Última postagem do ano

Introito

Durante a semana estive pensando no tema para a postagem de final de ano. Tinha vários assuntos selecionados, e procurava por um argumento aglutinador desses pensamentos - o que sempre tento com falhas tão glamorosas quanto frequentes, como bem sabe o inexistente leitor habitual do espaço. Eis que o Jacimon veio em meu socorro, compartilhando trecho de sua leitura, prática ministrada com maior frequência antigamente, devo protestar. O autor é mestre em ciências políticas, algo para o qual prestamos muito pouca atenção por aqui. Vale a pena saber o mínimo sobre ele, veja no vínculo.
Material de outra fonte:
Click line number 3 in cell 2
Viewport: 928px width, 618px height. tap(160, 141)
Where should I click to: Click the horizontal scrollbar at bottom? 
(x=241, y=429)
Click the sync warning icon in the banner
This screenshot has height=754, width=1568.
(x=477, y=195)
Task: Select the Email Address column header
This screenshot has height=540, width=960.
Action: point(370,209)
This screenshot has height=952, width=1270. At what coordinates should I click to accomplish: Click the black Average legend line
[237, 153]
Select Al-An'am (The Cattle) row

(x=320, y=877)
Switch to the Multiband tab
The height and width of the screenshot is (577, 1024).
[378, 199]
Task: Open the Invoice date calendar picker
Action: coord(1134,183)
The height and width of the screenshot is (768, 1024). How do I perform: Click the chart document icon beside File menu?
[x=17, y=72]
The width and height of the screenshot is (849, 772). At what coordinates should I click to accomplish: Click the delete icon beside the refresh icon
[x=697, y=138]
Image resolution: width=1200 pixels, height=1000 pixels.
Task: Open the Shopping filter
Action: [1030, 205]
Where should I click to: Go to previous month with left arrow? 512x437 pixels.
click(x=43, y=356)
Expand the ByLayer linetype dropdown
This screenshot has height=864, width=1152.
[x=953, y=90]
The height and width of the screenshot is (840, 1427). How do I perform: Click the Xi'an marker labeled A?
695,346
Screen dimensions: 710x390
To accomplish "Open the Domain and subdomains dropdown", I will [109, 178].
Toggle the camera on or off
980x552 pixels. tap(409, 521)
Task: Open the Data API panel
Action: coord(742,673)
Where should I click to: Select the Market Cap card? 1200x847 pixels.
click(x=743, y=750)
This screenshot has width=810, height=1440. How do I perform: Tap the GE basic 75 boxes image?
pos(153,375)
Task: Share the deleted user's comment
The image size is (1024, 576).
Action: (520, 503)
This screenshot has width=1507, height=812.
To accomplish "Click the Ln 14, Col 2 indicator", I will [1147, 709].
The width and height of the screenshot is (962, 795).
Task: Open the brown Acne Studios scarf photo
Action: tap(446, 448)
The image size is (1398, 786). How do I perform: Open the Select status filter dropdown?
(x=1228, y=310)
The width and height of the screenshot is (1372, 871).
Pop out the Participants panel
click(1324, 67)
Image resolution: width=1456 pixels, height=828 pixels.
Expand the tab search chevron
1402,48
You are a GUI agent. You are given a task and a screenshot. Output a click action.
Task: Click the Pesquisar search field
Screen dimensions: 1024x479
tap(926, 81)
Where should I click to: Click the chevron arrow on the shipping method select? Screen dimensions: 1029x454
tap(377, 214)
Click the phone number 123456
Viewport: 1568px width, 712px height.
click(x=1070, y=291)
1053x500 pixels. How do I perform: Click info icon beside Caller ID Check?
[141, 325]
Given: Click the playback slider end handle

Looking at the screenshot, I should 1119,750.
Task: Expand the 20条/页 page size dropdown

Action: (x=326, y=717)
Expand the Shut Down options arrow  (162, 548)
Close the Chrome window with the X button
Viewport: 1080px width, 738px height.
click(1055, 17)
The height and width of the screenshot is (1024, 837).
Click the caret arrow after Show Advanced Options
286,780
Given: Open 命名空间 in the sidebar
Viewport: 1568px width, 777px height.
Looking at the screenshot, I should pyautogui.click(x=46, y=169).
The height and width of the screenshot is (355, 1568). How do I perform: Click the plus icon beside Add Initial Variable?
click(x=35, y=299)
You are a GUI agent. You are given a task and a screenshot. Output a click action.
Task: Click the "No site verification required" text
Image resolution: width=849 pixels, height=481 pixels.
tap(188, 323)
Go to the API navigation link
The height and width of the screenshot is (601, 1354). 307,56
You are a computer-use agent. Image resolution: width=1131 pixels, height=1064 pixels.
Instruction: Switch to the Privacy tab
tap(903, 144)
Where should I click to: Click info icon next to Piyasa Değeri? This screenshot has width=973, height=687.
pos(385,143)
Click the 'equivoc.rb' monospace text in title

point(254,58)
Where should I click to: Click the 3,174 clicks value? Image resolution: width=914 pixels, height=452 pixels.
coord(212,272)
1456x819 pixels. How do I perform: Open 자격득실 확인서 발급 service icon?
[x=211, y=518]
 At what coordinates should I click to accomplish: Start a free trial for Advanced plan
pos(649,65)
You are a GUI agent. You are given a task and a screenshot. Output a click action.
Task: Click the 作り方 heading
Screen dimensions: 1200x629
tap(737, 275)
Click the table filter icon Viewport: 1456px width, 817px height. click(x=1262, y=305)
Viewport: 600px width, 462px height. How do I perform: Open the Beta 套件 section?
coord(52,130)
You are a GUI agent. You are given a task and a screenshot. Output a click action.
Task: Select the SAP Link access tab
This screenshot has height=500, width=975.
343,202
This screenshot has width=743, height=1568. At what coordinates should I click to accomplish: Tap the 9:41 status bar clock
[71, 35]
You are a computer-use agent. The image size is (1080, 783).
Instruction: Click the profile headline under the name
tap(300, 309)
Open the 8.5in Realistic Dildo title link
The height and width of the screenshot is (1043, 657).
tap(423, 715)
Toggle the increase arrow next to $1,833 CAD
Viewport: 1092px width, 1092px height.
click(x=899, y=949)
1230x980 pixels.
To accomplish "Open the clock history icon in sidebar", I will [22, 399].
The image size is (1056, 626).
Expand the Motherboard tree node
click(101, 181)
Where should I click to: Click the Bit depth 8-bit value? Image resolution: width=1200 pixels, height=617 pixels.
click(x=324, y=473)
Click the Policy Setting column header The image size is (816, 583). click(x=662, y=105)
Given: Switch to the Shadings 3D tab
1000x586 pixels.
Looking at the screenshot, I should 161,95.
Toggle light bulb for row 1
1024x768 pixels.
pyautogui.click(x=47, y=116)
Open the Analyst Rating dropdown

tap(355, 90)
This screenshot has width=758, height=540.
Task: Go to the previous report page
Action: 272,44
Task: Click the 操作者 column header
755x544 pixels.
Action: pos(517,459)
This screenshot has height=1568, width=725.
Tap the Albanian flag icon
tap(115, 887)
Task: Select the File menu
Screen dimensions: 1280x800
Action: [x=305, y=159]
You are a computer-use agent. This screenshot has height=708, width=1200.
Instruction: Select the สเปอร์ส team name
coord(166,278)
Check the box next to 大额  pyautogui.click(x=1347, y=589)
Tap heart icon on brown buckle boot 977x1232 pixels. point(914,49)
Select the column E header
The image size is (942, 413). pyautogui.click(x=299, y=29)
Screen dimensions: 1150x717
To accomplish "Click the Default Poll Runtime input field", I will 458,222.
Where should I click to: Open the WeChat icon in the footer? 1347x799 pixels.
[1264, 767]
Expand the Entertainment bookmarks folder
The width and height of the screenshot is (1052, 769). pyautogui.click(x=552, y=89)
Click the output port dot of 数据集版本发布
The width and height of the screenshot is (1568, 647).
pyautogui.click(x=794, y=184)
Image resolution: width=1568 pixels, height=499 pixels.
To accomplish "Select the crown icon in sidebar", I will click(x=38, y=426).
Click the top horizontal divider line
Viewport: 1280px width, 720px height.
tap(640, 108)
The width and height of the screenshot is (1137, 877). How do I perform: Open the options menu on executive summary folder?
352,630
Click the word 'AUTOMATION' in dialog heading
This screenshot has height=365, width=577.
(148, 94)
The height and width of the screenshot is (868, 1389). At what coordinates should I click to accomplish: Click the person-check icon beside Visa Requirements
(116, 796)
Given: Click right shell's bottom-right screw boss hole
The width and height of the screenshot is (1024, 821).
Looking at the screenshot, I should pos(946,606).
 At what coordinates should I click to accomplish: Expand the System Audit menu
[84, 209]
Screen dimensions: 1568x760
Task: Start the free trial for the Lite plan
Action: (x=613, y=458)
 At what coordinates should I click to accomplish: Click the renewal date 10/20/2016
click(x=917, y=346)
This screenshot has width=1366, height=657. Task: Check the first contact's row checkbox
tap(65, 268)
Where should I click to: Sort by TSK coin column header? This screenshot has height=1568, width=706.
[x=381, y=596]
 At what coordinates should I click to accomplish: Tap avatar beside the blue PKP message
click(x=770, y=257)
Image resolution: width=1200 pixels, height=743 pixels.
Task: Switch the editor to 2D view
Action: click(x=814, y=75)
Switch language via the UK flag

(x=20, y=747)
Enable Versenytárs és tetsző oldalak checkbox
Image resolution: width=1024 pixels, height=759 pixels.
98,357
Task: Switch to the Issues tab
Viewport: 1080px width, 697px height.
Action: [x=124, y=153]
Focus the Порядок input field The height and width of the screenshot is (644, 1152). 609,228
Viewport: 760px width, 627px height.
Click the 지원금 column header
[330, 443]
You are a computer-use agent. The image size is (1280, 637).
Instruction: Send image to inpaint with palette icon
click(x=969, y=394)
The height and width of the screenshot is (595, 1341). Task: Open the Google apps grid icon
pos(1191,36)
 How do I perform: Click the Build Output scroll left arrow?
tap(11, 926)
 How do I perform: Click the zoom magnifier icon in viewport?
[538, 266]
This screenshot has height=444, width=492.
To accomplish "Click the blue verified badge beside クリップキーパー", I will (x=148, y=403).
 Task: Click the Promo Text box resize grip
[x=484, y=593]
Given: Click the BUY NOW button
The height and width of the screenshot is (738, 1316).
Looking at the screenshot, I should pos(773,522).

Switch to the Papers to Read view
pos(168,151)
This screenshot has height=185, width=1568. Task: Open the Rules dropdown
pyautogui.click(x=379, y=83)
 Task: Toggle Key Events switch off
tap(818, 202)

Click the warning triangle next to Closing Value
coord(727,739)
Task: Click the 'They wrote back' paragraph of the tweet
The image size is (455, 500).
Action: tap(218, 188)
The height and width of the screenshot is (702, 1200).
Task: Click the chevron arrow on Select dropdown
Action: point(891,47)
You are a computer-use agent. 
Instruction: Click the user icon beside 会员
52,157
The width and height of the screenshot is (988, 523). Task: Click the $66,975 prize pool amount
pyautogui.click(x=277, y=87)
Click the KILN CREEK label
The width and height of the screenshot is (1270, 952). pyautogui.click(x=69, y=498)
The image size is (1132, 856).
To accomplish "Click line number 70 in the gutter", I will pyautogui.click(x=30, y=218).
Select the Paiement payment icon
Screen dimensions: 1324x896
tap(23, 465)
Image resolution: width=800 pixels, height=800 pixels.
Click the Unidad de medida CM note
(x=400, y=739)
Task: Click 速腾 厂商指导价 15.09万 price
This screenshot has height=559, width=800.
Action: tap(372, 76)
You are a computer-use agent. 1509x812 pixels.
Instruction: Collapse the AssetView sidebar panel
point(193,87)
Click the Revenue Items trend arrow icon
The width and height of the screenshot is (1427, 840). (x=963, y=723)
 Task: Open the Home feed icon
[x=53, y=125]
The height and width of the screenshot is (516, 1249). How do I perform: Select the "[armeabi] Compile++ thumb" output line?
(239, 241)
A obra é Os Engenheiros do Caos (Giuliano Da Empoli); o grifo abaixo é do Jacimon e o contexto, claro, não diz respeito a algum caso específico do Brasil, mas é emblemático para destrinchar nossa estória recente.

Essa partida ainda não tomou o lugar do jogo político tradicional, mas está em vias de assumir uma importância capital e já começou a impactar visivelmente nossa sociedade.

No velho sistema, cada líder político só dispunha de instrumentos bastante limitados para segmentar seus eleitores. Ele podia enviar mensagens específicas a certas categorias de base – sindicatos, pequenos empresários e donas de casa –, mas precisava fazê-lo publicamente. Quem quisesse criar um consenso majoritário – e não só de nicho – tinha que se dirigir ao eleitor médio com mensagens moderadas, em torno das quais poderia convergir o maior número possível de pessoas.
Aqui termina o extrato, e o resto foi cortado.